The Mets never allowed Diaz to get to free agency after the remarkable 2022 season. Signing for a record $102 million, the most any reliever has ever received, it was a welcomed move by the richest owner in MLB to approve. Even as we wonder about him in 2024, it’s a signing all of us would make again and again.

If there’s one of the players Eppler extended we should have faith in figuring things out, it’s Diaz. He was the best closer in baseball. Then again, in that same 2022 season, Jeff McNeil was the batting champion. His contract extension, too, has backfired on the Mets.

Mets players Billy Eppler signed to contract extensions haven't worked out so well

Nobody knew how to spend Steve Cohen’s money more freely than Billy Eppler. Just about every free agent he brought in got a year or two too many. The massive contracts handed out to Max Scherzer and Justin Verlander were “all in” additions for the 2023 season which quickly became moot as the avenger-assembled mercenary group struggled to stay relevant by the trade deadline.

The Diaz extension was an obvious move the team had to make. The McNeil one might’ve been a bit premature. Not nearly as costly with the 2025 season’s increase to $15.75 million being the first in which he would’ve reached free agency, it’s looking like the Mets may have over $30 million to spend on an ex-batting champion whose average is competing alongside their third-string catcher, Tomas Nido.

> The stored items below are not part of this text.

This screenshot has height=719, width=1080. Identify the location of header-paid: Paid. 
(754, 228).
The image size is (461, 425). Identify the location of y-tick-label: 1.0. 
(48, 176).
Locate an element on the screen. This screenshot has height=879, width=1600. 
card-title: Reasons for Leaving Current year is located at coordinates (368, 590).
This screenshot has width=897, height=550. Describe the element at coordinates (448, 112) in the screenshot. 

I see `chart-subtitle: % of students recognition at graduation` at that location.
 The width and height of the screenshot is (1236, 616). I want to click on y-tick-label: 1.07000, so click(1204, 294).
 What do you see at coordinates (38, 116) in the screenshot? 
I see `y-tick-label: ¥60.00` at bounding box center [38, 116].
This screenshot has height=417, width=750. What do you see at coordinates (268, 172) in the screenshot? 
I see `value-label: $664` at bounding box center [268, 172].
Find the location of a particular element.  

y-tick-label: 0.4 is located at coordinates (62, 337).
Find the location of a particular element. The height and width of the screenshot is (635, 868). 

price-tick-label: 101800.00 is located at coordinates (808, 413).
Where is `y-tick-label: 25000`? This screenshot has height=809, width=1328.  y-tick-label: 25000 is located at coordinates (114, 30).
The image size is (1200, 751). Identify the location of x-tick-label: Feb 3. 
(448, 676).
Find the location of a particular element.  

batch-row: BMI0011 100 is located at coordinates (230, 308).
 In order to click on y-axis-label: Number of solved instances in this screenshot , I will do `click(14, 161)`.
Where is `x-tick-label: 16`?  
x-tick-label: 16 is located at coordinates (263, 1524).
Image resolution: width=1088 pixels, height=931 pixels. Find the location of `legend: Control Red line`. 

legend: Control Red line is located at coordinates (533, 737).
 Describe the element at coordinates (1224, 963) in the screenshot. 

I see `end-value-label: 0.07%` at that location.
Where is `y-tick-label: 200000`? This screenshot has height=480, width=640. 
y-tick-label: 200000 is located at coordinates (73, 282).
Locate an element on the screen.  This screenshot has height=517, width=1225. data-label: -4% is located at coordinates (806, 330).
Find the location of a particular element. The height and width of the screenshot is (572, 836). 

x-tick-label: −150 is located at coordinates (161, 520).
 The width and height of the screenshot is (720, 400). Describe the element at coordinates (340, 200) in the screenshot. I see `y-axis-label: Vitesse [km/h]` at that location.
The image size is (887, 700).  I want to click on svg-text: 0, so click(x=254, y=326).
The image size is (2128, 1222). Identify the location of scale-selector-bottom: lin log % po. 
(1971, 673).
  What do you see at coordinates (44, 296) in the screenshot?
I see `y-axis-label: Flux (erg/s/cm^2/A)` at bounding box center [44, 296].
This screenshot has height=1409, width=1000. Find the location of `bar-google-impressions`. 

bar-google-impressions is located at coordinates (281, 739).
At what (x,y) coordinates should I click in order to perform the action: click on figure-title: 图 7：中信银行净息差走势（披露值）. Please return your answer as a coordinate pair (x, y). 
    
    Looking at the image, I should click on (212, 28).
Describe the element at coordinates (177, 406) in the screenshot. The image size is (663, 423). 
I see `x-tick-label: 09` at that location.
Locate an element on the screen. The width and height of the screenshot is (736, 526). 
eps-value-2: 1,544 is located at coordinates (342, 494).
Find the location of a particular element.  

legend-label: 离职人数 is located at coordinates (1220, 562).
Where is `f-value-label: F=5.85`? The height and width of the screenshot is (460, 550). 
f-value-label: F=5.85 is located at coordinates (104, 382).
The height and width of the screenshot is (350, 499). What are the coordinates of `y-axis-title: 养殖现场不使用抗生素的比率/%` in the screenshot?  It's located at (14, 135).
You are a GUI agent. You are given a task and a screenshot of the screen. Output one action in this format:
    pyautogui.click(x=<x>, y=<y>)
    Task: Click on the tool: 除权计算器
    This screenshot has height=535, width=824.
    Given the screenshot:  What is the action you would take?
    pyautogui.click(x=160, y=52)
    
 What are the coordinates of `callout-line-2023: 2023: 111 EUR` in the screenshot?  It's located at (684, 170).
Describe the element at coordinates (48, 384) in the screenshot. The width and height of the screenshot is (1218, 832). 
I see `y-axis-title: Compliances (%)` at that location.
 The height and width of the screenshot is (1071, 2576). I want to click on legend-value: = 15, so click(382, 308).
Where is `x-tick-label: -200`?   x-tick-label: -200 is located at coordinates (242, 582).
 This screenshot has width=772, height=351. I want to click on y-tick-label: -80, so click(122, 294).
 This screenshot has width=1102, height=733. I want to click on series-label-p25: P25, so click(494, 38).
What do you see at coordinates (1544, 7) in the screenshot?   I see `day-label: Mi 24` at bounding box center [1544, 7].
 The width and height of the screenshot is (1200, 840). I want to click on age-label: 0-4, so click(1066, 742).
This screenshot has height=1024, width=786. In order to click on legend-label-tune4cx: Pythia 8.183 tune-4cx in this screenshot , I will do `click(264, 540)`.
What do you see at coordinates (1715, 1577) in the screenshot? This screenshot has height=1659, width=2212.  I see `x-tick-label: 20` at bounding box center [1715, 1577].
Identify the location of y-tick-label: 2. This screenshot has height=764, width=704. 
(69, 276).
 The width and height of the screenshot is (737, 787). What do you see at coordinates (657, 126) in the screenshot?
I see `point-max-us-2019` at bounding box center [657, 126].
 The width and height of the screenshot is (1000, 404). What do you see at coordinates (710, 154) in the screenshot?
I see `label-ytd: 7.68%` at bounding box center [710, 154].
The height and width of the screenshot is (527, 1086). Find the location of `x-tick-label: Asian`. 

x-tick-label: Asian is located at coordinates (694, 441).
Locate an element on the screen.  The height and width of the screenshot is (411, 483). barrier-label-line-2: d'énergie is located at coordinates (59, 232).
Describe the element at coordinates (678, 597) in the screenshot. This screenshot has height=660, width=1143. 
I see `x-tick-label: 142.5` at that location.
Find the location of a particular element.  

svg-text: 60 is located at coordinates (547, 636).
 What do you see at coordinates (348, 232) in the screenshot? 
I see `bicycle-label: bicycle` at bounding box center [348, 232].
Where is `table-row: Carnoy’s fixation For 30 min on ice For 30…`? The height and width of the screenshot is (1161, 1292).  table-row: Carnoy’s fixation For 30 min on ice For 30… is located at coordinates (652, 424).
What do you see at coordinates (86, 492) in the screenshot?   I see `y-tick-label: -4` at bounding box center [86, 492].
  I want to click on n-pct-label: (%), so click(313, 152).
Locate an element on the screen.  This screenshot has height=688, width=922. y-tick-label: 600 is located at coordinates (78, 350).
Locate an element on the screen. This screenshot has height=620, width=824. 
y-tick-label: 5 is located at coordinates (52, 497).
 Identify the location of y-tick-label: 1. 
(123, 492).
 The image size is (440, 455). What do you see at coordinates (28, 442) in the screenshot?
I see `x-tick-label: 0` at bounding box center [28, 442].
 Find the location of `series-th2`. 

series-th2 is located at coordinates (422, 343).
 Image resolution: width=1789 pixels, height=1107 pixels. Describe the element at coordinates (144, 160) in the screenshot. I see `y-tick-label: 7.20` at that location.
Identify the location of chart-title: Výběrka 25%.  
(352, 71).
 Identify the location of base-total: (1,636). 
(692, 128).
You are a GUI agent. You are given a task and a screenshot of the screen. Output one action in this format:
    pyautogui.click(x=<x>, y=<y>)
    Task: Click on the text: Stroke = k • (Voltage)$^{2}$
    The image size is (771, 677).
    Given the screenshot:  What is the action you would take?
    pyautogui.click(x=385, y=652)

Nido isn’t getting out of this so easily either. A godsend this season only because Omar Narvaez has been even worse (one of those free agents signed by Eppler for a year too many), Nido never should’ve gotten an extension. He’s arbitration eligible through 2025 already. Unless this was some sort of scheme to overpay him so he’d pass through waivers, which thankfully worked last year because the Mets need him right now, it was a ridiculously unnecessary move to make.

Contract extensions are a newer concept in Major League Baseball, particularly with younger players nowhere near free agency. Since Cohen took over as the owner, they’ve been more plentiful. Francisco Lindor was the big one months before he would’ve hit the open market. We didn’t see any others until after the 2022 season when Eppler made three more.

None are working out so well for the Mets. And with Diaz having nothing but player options in 2026 and again in 2027, the power lies strictly with him.

The Mets tried to do a good thing. Diaz, McNeil, and Nido (in his own way) were all popular players and ones who had a role to play. Like far too many contract extensions in Mets history, they’re trending in the wrong direction. And if Pete Alonso had signed the rumored $158 million extension, we'd have a fourth we'd believe was cursed by Eppler.